In November 2009, Professor Nira Hativa, who was responsible for the computerized feedback provided by students to their professors, wrote that “there are a lot of students that complain and report that they feel significantly hurt by the presentation of facts from a perspective which is contrary to their views but that they are worried to express opposing views because they feel such an expression might reflect badly on their marks or other things which professors have control over.”Professor Hativa continued and wrote: “I was exposed to many complaints from students of professors who express extreme leftist positions in their lectures and attack the State of Israel, the Israel Defence Forces, the Zionist movement and other, even worse, things”.

A PhD student at Hebrew University testified that he was once told that “anything “right of Meretz” was best not spoken aloud or it would have a serious detrimental impact on my career in Israeli academia”.

By now, one can clearly see that Zionist students have many reasons to fear publicly stating their opinions. Our full report contains countless other examples. On the other hand, there are also a lot of incentives for students to continue their research toeing the line to the post-Zionist narrative.
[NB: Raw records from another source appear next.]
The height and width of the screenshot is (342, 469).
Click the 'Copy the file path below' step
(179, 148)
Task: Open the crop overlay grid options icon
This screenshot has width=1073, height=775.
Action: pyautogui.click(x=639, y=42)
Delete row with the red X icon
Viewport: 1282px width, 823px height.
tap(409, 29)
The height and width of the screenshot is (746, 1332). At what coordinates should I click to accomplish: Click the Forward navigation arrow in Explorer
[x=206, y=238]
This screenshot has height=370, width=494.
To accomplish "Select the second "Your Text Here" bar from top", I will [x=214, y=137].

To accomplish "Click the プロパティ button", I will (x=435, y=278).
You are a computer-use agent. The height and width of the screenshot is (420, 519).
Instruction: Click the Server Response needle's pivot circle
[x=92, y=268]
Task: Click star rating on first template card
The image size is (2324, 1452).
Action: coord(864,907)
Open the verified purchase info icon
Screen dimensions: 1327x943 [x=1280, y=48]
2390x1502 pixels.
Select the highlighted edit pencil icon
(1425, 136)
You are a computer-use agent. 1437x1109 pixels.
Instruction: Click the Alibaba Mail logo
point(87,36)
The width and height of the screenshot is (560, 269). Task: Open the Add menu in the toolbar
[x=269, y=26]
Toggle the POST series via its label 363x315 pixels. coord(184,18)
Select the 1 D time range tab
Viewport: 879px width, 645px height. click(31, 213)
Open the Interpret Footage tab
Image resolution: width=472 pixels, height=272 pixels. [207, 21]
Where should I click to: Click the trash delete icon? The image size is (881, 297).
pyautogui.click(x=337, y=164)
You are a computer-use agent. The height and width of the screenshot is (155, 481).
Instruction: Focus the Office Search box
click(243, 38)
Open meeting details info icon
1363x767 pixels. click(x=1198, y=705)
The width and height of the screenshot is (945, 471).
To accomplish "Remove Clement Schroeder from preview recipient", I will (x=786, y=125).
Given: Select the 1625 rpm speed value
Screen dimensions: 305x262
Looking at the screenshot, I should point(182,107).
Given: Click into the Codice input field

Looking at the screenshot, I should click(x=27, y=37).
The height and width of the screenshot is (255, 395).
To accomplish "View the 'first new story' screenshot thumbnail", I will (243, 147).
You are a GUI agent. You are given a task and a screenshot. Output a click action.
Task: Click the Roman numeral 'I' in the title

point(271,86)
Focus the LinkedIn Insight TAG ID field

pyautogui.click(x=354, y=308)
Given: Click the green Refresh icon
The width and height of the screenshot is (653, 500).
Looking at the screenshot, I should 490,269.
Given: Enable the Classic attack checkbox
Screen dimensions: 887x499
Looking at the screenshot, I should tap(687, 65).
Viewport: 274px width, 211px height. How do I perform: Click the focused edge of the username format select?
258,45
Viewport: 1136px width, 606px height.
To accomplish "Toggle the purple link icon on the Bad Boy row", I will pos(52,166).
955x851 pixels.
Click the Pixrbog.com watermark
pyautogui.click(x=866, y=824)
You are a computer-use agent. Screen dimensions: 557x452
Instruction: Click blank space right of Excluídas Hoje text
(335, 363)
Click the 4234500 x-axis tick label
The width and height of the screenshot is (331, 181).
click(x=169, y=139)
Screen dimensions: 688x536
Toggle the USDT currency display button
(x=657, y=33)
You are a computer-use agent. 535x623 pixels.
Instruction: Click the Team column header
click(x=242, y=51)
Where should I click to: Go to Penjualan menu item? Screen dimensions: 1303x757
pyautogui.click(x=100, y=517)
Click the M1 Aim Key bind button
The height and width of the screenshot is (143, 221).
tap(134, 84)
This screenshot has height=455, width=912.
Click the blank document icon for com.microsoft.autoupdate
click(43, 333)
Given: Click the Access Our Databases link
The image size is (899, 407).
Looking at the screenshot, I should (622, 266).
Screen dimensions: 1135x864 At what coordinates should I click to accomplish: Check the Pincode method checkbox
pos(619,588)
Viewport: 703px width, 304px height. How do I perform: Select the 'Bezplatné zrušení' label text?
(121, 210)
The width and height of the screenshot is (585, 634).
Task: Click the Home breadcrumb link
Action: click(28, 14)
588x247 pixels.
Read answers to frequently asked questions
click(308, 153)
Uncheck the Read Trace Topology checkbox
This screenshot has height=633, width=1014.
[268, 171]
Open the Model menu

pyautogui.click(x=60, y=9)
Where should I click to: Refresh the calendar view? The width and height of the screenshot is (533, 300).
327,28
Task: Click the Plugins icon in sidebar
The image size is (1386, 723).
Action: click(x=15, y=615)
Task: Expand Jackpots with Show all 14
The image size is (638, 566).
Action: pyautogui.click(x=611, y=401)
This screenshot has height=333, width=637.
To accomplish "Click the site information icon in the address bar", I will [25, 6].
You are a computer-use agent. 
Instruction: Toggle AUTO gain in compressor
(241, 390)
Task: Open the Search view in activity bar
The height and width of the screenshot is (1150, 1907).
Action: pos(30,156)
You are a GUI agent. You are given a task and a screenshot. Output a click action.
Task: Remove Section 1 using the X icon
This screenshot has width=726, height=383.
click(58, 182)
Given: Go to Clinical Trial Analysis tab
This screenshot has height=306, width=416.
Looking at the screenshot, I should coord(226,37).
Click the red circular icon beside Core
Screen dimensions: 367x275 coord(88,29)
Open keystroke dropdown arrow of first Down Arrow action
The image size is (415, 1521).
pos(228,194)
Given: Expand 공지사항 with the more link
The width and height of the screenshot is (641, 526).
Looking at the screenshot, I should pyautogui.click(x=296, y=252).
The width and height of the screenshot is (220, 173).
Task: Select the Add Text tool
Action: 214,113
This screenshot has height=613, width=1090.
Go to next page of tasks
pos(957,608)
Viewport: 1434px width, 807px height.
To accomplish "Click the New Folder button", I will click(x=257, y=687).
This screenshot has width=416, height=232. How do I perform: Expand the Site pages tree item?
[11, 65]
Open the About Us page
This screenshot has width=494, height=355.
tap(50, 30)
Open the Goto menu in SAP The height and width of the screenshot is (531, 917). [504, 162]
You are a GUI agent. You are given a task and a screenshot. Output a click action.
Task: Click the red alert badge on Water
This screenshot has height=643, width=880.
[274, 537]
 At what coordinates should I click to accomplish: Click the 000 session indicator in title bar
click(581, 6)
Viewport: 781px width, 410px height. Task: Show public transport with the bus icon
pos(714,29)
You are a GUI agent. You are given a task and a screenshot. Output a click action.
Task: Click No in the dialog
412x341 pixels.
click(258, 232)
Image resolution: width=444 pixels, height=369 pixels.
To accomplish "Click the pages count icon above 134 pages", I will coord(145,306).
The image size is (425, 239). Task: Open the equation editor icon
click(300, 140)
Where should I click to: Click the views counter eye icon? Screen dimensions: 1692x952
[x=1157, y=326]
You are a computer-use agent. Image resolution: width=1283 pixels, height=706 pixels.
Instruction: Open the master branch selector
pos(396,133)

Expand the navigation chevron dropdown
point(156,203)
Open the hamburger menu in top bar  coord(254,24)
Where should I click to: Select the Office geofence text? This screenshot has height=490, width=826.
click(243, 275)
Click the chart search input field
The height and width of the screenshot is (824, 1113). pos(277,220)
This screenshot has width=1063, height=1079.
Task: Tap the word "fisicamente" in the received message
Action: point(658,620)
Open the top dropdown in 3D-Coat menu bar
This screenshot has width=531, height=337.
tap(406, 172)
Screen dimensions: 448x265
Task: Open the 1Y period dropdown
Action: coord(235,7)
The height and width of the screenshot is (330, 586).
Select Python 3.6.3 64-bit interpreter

For example:

Ms. Tal Nitzan received a distinction from the Israeli Council for Sociology for her paper that claimed that IDF soldiers do not rape Palestinian women because they are racist.

Furthermore, some courses require their students go on field activities with extreme leftist organizations such as Machsom Watch and Yesh Din, two organizations which spend much of their time attacking and criticizing the IDF. Some courses even offered students to get paid to work for these organizations in addition to the credits they would received for the course.

A truly free academic environment is one in which all students feel free to express their ideas and where students are exposed a multiplicity of ideas. Unfortunately, many in the academic world feel that freedom of speech simply means that they are allowed to do whatever they want in their classroom, including intimidating students who disagree with them.

We at Im Tirtzu want to restore true academic freedom in Israel – an academic freedom in which all students will be able to express themselves, including Zionist students. It is painful to see that even in the State of Israel, Zionist students are victims of discrimination.

Im Tirtzu will not allow the stifling of academic freedom to become a reality in Israel. We believe that we can transform the dream that is the State of Israel into a more just, more modern, more democratic and more Jewish place. This latest report is just one step forward on that path.

Dan Illouz is Overseas Communications Coordinator for Im Tirtzu, the non affiliated proactive student organization.